Rewrite the data from the start through the line containing "pyautogui.click(x=87, y=920)", replacing "Open" with "Launch" and leaving everything else unchanged.
-- start Records to process --
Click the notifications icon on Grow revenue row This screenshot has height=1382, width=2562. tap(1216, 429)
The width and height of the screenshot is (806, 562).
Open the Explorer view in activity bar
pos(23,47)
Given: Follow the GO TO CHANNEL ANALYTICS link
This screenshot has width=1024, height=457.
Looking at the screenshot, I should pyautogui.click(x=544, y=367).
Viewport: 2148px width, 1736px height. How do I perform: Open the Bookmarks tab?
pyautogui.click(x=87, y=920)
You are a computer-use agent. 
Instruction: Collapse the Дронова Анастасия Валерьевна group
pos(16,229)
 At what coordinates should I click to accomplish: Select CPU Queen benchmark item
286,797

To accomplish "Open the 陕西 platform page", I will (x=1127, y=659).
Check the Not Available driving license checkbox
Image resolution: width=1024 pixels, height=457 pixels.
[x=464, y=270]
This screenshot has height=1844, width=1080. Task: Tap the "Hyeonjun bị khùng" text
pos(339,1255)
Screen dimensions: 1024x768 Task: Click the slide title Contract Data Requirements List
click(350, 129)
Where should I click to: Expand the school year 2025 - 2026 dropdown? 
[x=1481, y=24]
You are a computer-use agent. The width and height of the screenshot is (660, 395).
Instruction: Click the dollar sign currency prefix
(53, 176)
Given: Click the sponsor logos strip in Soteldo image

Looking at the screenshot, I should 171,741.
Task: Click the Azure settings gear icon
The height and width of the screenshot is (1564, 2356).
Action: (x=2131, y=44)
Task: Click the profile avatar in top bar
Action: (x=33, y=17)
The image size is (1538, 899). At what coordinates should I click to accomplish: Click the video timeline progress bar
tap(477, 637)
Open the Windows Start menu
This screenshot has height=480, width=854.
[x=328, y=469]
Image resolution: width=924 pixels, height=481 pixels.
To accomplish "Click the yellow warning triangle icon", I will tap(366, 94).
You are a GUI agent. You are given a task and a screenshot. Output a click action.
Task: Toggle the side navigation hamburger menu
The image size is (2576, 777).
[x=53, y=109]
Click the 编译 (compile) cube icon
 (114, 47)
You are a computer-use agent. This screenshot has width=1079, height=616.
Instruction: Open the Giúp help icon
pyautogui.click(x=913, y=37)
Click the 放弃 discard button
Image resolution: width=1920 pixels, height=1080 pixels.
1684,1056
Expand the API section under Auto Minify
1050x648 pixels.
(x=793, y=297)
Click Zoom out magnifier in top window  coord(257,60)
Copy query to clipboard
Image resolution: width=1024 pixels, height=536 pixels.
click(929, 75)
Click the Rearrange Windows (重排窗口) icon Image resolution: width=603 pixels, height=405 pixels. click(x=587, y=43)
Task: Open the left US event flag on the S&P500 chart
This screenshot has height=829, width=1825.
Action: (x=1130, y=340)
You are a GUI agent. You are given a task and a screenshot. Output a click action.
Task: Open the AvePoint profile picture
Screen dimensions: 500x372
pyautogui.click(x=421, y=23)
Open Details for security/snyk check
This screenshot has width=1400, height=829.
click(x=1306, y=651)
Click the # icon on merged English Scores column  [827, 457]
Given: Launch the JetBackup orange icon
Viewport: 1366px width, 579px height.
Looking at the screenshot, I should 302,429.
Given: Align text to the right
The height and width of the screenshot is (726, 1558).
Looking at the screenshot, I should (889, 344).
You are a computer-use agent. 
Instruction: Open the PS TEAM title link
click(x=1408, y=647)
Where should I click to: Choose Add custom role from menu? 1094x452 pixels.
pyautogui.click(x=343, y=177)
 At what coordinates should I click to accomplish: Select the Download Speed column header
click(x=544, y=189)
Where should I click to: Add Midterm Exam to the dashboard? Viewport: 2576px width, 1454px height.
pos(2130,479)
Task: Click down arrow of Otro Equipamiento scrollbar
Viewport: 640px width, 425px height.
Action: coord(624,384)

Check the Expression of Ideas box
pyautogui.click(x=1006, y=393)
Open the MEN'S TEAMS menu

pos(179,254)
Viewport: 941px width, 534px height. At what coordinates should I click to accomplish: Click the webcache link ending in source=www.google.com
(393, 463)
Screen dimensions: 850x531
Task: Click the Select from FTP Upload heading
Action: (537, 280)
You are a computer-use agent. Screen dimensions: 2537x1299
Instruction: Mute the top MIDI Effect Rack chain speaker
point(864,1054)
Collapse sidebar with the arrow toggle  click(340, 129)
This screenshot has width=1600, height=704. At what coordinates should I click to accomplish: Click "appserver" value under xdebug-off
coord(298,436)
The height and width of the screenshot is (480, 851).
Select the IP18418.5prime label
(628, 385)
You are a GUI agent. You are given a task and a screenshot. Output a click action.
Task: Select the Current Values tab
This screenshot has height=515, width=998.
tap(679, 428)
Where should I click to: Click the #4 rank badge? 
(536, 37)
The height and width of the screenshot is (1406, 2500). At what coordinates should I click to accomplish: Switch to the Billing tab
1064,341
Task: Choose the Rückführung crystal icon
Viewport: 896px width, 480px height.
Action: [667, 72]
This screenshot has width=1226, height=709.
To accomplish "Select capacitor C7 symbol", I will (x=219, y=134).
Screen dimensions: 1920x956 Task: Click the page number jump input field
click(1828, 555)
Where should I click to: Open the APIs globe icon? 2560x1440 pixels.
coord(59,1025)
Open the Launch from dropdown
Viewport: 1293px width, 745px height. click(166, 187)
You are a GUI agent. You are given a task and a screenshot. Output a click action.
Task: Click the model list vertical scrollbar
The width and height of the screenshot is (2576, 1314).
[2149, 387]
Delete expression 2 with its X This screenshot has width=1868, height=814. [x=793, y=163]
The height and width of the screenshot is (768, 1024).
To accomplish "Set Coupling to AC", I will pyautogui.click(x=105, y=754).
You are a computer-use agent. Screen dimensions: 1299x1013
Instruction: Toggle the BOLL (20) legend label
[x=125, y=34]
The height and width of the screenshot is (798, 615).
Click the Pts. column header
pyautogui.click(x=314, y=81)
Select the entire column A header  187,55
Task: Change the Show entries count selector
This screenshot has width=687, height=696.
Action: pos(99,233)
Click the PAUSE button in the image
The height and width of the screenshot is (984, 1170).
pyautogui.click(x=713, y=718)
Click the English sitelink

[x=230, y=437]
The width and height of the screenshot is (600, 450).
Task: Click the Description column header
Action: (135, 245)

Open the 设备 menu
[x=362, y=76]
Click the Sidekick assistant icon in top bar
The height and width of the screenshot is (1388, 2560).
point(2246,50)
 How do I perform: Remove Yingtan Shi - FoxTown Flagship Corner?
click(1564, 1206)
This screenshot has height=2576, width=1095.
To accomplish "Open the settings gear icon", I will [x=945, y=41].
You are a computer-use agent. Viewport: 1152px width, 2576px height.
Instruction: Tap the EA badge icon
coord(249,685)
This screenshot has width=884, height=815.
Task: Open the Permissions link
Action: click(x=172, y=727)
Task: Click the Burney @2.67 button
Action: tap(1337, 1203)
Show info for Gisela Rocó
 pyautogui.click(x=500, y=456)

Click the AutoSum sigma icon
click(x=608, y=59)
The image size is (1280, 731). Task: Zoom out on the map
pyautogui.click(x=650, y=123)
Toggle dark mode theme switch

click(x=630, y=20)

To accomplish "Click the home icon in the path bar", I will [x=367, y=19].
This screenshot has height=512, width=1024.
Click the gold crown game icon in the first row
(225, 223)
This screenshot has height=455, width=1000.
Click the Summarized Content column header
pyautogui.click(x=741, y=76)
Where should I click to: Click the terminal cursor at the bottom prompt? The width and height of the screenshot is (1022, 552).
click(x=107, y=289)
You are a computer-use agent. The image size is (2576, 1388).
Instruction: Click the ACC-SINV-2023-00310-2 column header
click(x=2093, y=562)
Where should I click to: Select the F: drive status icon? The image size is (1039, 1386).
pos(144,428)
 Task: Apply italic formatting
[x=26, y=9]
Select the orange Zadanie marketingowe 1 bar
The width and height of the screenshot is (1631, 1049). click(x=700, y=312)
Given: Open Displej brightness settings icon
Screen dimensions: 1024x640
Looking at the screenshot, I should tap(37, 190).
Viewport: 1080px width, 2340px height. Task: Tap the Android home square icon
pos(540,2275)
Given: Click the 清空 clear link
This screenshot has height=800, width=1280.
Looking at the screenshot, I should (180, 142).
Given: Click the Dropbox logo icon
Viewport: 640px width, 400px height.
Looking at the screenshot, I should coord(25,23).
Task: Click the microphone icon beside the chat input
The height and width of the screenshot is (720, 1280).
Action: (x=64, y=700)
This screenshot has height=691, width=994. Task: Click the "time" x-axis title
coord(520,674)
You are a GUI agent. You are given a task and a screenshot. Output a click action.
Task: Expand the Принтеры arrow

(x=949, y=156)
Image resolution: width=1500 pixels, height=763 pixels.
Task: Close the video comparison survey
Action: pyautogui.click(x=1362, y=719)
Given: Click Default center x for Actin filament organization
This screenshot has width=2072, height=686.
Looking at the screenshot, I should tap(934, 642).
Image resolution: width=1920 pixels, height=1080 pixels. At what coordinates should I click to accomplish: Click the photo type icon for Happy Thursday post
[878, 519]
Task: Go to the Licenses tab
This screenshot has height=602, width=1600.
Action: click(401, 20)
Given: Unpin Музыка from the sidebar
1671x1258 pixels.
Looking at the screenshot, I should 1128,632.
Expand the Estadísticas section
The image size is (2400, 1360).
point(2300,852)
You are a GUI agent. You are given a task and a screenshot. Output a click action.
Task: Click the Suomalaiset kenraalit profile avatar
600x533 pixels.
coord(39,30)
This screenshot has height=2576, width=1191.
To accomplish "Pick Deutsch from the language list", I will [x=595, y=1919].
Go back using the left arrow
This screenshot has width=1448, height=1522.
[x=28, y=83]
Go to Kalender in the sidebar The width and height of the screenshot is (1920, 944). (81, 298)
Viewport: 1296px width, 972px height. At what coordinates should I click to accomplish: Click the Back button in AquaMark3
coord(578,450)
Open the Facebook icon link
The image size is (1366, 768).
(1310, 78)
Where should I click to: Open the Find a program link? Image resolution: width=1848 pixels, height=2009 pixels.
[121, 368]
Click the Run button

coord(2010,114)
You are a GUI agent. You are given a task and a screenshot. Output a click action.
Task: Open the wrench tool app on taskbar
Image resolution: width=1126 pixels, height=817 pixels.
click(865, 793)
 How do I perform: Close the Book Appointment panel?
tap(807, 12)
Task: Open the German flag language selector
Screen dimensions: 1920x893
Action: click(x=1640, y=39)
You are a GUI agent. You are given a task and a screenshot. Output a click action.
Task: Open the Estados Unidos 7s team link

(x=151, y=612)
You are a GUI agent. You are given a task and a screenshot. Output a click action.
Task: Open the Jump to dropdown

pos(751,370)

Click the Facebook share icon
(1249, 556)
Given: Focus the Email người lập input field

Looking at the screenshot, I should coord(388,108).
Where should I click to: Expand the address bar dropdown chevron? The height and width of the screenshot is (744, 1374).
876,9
-- end Records to process --
**Solution to this exercise**
Click the notifications icon on Grow revenue row This screenshot has height=1382, width=2562. tap(1216, 429)
The width and height of the screenshot is (806, 562).
Launch the Explorer view in activity bar
pos(23,47)
Given: Follow the GO TO CHANNEL ANALYTICS link
This screenshot has width=1024, height=457.
Looking at the screenshot, I should pyautogui.click(x=544, y=367).
Viewport: 2148px width, 1736px height. How do I perform: Launch the Bookmarks tab?
pyautogui.click(x=87, y=920)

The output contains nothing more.